The 2015 Big South men's basketball tournament was the postseason men's basketball tournament for the Big South Conference that took place March 4 and 8, 2015, at the HTC Center in Conway, South Carolina. Quarterfinals and semifinal games were broadcast on ESPN3, with the championship game was televised on ESPN2. All 11 teams were eligible for the tournament. Teams were seeded 1-11, with the top five teams earning a first round bye.

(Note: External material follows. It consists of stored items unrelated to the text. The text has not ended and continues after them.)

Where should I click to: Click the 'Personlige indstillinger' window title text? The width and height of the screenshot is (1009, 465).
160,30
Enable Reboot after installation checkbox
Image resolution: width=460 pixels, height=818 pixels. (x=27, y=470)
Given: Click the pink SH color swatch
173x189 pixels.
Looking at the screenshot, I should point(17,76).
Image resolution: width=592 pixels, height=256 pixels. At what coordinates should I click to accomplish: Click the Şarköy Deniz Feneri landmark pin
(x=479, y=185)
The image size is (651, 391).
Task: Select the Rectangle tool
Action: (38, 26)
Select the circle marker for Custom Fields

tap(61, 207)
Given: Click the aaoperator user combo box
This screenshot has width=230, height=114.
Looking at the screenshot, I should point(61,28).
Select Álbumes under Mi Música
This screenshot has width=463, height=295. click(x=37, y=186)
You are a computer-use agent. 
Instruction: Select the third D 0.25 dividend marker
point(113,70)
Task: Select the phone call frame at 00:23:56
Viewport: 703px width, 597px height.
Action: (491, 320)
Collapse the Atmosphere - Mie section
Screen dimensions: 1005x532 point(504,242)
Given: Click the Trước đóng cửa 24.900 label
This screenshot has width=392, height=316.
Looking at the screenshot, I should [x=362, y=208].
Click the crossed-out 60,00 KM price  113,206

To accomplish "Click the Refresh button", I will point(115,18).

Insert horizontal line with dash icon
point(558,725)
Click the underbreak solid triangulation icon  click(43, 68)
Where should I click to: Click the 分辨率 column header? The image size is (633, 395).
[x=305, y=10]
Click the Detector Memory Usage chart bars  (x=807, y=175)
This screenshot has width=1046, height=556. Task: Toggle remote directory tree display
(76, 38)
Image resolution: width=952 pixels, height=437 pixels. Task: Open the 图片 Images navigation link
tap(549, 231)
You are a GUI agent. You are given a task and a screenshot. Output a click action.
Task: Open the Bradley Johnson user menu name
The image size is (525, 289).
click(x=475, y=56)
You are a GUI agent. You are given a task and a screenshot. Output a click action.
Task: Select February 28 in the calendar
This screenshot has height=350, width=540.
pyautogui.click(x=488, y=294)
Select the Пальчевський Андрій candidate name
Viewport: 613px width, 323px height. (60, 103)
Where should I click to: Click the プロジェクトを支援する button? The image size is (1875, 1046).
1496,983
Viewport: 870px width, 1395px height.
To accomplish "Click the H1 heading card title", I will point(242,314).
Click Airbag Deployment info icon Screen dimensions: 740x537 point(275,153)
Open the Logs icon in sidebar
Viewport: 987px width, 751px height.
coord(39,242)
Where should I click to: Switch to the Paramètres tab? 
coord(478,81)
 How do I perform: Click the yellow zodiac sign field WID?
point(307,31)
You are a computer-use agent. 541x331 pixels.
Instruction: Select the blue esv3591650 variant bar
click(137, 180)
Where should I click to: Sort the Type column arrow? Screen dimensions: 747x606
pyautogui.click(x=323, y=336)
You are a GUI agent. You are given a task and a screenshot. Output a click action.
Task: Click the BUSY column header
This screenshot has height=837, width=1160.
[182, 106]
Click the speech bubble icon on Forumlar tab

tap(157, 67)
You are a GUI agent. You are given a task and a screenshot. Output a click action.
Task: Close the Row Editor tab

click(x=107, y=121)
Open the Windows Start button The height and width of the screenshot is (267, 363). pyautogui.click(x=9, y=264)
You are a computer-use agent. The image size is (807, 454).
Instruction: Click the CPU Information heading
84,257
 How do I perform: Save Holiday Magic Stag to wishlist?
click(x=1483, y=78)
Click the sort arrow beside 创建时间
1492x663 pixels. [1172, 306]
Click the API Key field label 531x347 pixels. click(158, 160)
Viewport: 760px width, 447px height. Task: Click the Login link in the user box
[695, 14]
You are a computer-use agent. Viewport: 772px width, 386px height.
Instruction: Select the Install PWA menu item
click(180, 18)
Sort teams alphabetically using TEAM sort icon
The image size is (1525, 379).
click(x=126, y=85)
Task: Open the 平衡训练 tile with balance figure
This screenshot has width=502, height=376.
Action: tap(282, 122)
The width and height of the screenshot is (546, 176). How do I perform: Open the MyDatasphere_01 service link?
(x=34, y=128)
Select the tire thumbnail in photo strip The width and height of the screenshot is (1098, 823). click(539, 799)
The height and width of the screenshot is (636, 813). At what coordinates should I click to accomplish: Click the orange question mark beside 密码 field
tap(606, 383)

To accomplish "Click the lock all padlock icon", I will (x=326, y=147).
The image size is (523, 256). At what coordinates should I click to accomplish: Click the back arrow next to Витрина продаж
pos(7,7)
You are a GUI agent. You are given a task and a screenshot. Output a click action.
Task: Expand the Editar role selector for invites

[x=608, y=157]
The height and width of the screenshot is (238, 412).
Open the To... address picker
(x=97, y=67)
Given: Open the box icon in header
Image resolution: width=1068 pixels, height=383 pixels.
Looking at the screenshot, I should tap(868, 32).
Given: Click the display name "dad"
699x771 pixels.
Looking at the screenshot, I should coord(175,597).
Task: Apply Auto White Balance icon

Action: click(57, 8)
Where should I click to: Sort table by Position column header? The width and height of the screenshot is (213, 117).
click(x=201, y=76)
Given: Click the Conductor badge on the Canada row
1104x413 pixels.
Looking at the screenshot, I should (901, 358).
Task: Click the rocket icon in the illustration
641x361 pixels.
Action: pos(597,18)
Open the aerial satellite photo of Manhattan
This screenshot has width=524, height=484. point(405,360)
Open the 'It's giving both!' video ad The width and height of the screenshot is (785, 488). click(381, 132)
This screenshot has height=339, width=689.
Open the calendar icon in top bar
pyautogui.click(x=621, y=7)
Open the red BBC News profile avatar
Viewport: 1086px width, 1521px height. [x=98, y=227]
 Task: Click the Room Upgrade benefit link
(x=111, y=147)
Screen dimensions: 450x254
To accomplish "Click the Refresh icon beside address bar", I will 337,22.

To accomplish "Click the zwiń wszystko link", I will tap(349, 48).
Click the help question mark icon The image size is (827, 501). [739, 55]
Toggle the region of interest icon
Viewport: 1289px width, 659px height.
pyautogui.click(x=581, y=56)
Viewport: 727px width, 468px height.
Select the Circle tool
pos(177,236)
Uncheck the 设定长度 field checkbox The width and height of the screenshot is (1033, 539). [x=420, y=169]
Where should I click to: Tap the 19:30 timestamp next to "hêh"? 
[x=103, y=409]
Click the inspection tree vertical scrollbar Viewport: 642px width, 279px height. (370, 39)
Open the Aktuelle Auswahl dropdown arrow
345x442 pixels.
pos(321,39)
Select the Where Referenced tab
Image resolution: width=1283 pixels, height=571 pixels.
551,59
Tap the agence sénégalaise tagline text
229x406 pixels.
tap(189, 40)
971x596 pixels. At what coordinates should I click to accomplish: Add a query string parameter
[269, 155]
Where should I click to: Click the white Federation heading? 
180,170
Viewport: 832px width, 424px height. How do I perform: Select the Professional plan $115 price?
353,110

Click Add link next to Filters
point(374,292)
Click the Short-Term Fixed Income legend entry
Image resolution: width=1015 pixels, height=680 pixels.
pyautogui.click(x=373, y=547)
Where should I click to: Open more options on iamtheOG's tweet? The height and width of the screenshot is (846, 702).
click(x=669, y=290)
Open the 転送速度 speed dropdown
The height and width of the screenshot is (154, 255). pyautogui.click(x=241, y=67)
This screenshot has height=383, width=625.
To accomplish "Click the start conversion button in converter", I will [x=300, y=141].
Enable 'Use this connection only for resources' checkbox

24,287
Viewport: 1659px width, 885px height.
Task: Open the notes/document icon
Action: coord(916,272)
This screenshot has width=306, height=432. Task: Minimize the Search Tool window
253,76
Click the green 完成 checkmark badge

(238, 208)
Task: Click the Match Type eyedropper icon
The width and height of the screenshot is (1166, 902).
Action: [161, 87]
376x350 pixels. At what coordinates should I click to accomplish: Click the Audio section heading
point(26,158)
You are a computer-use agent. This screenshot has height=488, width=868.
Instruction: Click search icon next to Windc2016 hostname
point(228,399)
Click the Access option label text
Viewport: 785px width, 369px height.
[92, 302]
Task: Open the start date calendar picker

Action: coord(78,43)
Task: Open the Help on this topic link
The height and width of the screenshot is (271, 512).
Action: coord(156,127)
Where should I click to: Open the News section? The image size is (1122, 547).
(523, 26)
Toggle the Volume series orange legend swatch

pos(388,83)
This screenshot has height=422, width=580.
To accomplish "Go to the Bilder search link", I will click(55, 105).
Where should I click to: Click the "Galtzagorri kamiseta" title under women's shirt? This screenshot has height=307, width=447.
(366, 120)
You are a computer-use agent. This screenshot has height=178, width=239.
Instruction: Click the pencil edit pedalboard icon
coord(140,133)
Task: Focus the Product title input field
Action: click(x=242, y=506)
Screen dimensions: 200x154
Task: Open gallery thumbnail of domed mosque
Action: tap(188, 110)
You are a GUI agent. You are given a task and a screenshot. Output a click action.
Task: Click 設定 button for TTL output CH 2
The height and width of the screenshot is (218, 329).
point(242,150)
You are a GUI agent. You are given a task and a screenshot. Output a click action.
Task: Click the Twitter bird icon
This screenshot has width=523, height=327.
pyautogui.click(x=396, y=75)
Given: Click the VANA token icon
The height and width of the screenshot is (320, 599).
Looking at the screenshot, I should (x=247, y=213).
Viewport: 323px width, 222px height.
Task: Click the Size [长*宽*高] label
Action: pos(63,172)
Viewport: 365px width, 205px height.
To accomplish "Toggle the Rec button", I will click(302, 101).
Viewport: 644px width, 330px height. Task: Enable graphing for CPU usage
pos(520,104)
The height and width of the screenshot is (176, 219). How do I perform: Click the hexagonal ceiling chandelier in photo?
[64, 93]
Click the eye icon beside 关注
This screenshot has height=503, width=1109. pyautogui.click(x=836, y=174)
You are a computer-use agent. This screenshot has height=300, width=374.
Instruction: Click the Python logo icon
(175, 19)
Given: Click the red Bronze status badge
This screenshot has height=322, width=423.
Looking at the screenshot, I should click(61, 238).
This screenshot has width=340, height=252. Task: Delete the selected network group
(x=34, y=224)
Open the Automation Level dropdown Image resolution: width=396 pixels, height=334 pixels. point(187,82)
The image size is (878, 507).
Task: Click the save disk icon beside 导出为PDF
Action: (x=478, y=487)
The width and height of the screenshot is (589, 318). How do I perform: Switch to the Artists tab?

Previously, teams were split into two divisions.

==Seeds==

| Seed | School | Conference | Overall | Tiebreaker |
| 1 | Charleston Southern‡† | 13–5 | 19–10 | 2–2 vs. Coastal, Radford |
| 2 | High Point† | 13–5 | 22–8 | 0–4 vs. Coastal, Radford |
| 3 | Coastal Carolina† | 12–6 | 21–9 | 2–0 vs. High Point, 1–0 vs. Radford |
| 4 | Radford† | 12–6 | 21–10 | 2–0 vs. High Point |
| 5 | Winthrop† | 12–6 | 17–12 | 0–2 vs. High Point |
| 6 | UNC Asheville | 10–8 | 14–15 | 2–0 vs. Gardner–Webb |
| 7 | Gardner–Webb | 10–8 | 18–13 | 0–2 vs. UNC Asheville |
| 8 | Presbyterian | 6–12 | 10–21 |  |
| 9 | Longwood | 5–13 | 9–22 |  |
| 10 | Campbell | 4–14 | 10–21 |  |
| 11 | Liberty | 2–16 | 8–23 |  |
‡ – Big South regular season champions. † – Received a bye in the conference tournament. Overall records are as of the end of the regular season.

==Schedule==

Session: Game; Time*; Matchup^{#}; Television; Score
First round - Wednesday, March 4
1: 1; 12:00 pm; Presbyterian vs. Longwood; BSN; 61–65
2: 2:30 pm; Gardner–Webb vs. Campbell; BSN; 72–64
3: 6:00 pm; UNC Asheville vs. Liberty; BSN; 80–70
Quarterfinals - Friday, March 6
2: 4; 12:00 pm; Charleston Southern vs. Longwood; ESPN3; 60–68
5: 2:30 pm; Radford vs. Winthrop; ESPN3; 66–67
3: 6; 6:00 pm; High Point vs. Gardner–Webb; ESPN3; 71–72
7: 8:30 pm; Coastal Carolina vs. UNC Asheville; ESPN3; 74–57
Semifinals - Saturday, March 7
4: 8; 12:00 pm; Winthrop vs. Longwood; ESPN3; 71–58
9: 2:00 pm; Coastal Carolina vs. Gardner–Webb; ESPN3; 73–70
Championship - Sunday, March 8
5: 10; 12:30pm; Coastal Carolina vs. Winthrop; ESPN2; 81–70
*Game times in ET. #-Rankings denote tournament seeding.